During his keynote speech at the CERAWeek 2017 conference, the Chairman and Chief Executive Officer of ExxonMobil, Darren Woods, said that the company is expanding its manufacturing capacity along the US Gulf Coast through planned investments of US$20 billion over a 10-year period, in order to take advantage of the American energy revolution.

The projects cover 11 existing and proposed sites, and are expected to create thousands of new jobs, and US$20 billion in increased economic activity in Texas and Louisiana.

Woods said: “The United States is a leading producer of oil and natural gas, which is incentivising US manufacturing to invest and grow.

“We are using new, abundant domestic energy supplies to provide products to the world at a competitive advantage resulting from lower costs and abundant raw materials.
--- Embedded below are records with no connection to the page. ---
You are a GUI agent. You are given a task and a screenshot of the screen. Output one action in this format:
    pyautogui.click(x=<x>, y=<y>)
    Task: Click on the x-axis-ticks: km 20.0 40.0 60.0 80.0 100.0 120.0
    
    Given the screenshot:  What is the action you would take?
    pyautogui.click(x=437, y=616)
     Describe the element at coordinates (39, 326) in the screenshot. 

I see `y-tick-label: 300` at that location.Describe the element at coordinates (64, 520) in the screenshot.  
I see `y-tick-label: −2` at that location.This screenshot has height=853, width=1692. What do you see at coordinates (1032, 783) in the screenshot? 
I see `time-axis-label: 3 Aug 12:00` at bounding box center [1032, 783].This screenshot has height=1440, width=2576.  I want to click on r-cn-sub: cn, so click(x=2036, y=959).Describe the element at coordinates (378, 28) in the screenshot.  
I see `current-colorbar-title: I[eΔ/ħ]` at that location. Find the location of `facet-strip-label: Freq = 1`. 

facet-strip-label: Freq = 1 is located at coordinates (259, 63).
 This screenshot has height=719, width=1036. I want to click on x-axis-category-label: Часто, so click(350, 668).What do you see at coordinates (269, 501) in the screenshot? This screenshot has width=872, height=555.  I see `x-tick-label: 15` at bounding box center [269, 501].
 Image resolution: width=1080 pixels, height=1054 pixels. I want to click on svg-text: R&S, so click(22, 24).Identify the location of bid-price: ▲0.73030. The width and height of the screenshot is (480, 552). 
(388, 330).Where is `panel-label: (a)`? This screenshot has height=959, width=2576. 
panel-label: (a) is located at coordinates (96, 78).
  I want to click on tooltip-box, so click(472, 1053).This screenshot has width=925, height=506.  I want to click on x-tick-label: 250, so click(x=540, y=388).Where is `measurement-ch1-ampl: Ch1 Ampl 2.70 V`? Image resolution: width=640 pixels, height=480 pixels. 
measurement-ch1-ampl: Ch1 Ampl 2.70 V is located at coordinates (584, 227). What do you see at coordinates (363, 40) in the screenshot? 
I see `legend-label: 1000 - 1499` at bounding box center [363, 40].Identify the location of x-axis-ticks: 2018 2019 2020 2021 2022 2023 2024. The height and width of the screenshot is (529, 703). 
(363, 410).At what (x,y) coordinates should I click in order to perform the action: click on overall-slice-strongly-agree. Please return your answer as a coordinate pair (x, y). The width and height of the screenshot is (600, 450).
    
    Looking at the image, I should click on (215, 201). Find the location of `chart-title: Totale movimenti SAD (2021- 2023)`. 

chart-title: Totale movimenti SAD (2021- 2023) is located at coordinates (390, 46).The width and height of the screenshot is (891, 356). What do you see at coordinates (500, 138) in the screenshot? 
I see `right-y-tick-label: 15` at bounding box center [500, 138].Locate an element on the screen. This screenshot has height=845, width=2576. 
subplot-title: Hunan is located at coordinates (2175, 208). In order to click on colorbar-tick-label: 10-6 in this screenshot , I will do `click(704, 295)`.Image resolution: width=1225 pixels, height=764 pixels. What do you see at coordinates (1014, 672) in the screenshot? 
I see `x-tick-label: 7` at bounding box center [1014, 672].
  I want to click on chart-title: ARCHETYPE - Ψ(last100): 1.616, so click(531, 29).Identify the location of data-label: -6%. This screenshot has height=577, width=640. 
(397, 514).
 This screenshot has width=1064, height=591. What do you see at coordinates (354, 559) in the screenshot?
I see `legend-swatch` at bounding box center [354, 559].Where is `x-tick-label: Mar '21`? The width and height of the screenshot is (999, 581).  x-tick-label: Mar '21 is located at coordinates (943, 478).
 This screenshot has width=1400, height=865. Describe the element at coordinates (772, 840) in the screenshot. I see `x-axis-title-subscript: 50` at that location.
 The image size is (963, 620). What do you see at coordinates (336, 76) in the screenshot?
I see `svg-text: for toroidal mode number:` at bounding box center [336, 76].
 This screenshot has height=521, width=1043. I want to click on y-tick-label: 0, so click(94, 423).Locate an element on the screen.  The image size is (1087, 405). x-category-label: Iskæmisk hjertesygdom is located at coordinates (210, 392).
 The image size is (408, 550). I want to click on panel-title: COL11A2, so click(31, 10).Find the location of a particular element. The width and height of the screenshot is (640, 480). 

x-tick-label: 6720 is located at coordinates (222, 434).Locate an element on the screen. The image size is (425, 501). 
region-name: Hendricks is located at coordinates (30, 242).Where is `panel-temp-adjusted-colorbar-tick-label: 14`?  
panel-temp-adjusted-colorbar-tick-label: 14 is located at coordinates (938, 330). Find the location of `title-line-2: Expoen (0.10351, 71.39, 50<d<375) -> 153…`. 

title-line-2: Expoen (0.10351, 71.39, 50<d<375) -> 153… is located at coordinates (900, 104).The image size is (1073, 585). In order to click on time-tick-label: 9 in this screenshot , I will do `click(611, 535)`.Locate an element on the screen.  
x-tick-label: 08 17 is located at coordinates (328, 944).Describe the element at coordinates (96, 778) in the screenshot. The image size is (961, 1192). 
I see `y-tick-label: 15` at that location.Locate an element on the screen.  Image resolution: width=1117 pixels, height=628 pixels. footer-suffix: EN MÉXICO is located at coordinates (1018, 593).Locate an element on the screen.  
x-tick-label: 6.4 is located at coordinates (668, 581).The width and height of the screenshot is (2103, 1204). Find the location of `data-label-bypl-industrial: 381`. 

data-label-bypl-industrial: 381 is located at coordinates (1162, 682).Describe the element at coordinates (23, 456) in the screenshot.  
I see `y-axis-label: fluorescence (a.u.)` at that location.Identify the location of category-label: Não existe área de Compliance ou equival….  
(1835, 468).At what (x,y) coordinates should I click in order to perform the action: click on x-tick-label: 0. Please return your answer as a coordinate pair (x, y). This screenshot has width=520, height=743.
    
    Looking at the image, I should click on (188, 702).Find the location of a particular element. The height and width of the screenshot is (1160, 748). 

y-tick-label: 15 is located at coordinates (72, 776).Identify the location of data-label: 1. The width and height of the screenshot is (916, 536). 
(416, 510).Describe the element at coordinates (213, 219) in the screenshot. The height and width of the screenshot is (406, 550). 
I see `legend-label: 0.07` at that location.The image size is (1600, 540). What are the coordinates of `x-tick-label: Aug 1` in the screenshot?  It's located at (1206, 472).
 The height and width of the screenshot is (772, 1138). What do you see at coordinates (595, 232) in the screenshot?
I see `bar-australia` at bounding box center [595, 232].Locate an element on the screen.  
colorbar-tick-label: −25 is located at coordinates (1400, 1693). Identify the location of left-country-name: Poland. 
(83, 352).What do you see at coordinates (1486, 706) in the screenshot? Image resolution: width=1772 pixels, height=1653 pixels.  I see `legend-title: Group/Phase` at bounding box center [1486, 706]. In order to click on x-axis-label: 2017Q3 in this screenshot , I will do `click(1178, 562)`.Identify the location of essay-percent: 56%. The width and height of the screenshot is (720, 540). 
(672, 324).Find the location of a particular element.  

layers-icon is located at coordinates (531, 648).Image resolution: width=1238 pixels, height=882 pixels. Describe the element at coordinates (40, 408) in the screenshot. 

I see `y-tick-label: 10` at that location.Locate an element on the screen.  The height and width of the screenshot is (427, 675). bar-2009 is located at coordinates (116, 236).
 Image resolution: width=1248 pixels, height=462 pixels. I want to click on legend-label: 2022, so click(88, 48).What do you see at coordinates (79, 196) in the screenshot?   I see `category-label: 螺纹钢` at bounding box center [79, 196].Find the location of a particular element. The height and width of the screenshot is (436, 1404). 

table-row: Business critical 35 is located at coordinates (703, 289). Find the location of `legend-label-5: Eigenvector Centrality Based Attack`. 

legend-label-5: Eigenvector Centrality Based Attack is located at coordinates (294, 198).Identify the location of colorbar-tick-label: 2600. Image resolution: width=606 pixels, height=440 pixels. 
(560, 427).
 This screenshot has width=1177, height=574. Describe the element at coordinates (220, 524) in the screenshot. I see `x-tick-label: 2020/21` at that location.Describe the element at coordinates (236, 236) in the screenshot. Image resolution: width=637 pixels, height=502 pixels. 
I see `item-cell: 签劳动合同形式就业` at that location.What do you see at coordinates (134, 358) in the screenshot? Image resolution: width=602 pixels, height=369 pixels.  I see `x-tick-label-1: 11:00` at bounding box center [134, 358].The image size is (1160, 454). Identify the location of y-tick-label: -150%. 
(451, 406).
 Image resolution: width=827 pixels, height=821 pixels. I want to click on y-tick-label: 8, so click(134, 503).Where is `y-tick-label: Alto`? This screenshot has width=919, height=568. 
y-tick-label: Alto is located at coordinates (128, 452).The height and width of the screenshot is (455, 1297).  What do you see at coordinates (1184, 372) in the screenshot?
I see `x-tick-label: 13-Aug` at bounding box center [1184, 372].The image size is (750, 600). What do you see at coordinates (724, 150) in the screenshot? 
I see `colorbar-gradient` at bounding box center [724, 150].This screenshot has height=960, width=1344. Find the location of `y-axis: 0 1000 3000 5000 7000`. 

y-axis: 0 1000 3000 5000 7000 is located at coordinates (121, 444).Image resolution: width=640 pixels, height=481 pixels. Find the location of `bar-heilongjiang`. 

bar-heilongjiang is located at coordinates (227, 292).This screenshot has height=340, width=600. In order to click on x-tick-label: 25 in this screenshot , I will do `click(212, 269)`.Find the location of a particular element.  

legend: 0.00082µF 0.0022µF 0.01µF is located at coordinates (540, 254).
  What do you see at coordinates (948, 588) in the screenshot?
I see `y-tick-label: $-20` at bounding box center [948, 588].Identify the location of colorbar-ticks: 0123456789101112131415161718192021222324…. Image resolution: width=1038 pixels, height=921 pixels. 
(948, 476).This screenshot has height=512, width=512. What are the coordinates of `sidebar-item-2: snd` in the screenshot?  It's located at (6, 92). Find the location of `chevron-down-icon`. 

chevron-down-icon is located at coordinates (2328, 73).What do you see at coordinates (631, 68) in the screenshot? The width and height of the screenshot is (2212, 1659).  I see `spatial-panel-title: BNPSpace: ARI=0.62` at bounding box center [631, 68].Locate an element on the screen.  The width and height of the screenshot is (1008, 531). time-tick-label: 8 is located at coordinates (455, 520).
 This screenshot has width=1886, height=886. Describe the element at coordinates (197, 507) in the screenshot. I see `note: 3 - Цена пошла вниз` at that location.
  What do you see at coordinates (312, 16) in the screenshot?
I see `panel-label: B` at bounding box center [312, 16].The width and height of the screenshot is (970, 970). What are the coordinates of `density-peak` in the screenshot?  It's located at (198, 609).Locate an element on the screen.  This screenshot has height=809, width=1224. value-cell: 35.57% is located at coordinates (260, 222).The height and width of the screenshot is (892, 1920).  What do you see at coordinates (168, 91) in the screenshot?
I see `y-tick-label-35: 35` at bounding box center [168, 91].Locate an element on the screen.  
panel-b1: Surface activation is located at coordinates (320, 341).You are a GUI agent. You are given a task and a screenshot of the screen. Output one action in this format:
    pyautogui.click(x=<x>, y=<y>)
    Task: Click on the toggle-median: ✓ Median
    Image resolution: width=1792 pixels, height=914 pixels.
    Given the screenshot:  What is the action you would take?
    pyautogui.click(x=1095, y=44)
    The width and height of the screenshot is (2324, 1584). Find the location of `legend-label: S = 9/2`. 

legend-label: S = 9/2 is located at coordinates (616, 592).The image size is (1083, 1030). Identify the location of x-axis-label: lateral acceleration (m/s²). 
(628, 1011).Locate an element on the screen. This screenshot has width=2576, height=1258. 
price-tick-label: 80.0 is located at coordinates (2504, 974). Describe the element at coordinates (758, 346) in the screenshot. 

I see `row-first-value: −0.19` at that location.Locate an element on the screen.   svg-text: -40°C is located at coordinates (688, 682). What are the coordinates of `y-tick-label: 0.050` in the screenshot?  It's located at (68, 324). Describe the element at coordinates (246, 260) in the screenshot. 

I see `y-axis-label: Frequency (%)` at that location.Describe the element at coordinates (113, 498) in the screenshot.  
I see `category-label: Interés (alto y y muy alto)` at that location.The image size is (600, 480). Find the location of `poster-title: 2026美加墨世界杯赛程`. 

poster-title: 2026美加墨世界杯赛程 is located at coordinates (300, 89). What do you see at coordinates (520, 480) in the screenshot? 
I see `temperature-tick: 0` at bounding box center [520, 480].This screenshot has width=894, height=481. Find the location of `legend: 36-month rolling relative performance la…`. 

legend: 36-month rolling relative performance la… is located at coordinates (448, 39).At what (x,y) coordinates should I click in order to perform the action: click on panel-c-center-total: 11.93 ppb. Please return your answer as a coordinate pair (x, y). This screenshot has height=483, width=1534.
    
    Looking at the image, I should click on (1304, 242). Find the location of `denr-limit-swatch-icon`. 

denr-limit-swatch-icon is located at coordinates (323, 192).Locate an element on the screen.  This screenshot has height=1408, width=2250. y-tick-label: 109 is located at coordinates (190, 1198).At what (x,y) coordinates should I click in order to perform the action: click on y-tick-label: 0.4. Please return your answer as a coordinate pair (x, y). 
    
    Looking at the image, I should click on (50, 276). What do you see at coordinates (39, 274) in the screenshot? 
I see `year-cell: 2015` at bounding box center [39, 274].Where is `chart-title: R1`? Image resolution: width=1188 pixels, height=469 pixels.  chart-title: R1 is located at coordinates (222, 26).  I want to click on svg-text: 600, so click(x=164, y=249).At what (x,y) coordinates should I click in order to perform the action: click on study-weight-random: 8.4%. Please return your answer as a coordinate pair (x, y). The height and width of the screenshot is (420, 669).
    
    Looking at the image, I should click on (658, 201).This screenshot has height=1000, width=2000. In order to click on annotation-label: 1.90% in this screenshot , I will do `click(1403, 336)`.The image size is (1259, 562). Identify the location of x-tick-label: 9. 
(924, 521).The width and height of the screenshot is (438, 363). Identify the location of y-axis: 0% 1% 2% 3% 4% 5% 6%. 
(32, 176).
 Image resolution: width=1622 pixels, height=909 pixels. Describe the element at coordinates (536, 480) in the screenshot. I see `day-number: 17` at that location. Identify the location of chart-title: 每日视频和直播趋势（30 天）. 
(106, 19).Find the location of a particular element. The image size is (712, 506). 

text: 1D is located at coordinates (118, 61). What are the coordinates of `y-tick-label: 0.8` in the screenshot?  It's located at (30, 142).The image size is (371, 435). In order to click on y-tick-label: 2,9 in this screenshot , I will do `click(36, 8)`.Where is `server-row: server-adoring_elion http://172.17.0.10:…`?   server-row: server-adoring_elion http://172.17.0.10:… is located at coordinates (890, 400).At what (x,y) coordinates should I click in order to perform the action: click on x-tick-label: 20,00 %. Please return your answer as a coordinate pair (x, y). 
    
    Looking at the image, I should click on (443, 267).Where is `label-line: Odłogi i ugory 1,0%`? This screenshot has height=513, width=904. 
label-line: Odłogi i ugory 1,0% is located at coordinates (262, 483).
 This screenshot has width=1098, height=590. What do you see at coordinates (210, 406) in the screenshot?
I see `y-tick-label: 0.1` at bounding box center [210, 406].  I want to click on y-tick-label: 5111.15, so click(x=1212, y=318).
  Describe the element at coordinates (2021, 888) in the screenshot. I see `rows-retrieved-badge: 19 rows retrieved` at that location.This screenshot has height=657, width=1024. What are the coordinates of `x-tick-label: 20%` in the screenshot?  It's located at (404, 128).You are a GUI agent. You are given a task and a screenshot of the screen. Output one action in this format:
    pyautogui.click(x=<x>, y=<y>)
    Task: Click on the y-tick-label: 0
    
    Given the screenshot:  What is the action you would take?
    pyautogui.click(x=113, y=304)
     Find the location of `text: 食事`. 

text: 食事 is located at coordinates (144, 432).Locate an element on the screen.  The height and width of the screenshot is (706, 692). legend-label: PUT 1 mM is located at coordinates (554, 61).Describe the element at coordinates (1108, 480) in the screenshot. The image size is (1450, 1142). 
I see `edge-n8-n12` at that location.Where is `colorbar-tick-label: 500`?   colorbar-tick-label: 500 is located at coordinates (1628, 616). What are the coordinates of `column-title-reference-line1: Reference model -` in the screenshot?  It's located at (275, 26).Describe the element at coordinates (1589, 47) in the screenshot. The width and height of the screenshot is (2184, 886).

In this way, an upstream technology breakthrough has led to a downstream manufacturing renaissance.”

Woods added that the company’s Gulf expansion projects are expected to lead to long-term economic benefits for the region, noting the creation of direct employment opportunities, as well as the multiplier effects of the investments.

He said: “Importantly, growing the Gulf also creates jobs and lasting economic benefits for the communities where they’re located.

“All told, we expect these 11 projects to create over 45 000 jobs. Many of these are high-skilled, high-paying jobs averaging about US$100 000 a year. And these jobs will have a multiplier effect, creating many more jobs in the communities that service these new investments.”

According to the American Chemistry Council, chemical manufacturing accounted for 14% of the US’s overall exports in 2015, making it one of the country’s main exporting industries. Exports of specific chemicals linked to shale gas are projected to reach US$123 billion by 2030. Most of ExxonMobil’s planned new chemical capacity investment in the Gulf region is targeted toward export markets in Asia and elsewhere.

Woods added: “These projects are export machines, generating products that high-growth nations need to support larger populations with higher standards of living.

“Those overseas markets are the motivation behind our investments. The supply is here; the demand is there. We want to keep connecting those dots.”